Challenging whether the injuries meet the statutory definition of “bodily harm” is another common approach. The defense presents medical records and expert testimony showing that an injury, while painful, didn’t actually deprive the victim of a body part, render a body part useless, cause serious disfigurement, or produce organic brain damage. A badly broken leg that heals and regains full function, for example, may not satisfy the statute even though it required surgery and months of recovery.
Causation is the third major battleground. The defense may argue that the victim’s injuries came from something other than the defendant’s actions, or that the injuries would have occurred regardless of any traffic violation. Accident reconstruction experts, witness testimony, and medical evidence can all support an argument that the crash didn’t actually cause the qualifying harm.

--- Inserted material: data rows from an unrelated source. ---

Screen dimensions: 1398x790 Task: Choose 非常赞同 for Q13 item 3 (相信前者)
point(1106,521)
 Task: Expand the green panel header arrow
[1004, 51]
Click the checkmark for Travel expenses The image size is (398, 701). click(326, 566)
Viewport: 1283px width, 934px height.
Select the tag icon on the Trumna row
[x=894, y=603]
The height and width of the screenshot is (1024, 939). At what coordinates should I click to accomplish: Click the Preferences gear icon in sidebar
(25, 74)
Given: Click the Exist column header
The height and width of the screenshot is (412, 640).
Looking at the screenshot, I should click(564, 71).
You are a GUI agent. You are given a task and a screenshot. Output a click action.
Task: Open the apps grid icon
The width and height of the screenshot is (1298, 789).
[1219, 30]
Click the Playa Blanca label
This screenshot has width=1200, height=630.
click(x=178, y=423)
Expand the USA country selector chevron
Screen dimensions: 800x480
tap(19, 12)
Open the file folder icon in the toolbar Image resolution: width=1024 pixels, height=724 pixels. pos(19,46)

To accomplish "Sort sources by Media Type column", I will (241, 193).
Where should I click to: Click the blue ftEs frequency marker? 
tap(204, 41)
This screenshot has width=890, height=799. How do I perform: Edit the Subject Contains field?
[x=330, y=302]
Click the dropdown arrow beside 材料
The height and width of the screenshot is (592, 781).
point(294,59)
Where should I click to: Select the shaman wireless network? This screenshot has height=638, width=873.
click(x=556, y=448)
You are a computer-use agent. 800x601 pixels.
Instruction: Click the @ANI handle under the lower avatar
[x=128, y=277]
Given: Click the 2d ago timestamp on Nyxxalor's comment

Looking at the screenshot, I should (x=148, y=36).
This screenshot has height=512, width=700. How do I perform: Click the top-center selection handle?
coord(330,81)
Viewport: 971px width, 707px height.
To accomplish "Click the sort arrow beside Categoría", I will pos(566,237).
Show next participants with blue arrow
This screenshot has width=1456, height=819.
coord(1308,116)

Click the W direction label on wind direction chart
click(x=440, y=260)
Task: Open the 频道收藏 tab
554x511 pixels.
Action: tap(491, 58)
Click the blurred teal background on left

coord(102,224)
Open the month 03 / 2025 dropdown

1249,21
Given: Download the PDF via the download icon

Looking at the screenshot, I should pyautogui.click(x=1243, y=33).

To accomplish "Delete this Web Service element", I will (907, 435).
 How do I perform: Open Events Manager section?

For subsection (c) charges, the defense can argue the driver didn’t know the accident resulted in bodily harm, or that the parties exchanged insurance information before anyone left the scene. That insurance exchange is a complete defense under the statute.1Justia. Georgia Code 40-6-394 – Serious Injury by Vehicle
Georgia’s First Offender Act, codified at O.C.G.A. 42-8-60, allows certain first-time defendants to complete their sentence without a formal felony conviction on their record. Serious injury by vehicle is not listed among the offenses excluded from first offender treatment.10Justia. Georgia Code 42-8-60 – Probation Prior to Adjudication of Guilt However, the exclusion list does include DUI under O.C.G.A. 40-6-391. Whether a serious injury by vehicle charge rooted in a DUI violation can still qualify for first offender treatment involves legal nuance that defendants should discuss with an attorney. For charges based on reckless driving rather than DUI, the path to first offender treatment is clearer.
Successfully completing a first offender sentence means the conviction is not entered on your criminal record, which can preserve employment opportunities and avoid some of the collateral consequences described above. Failing to complete the terms, however, results in the full felony conviction being entered retroactively.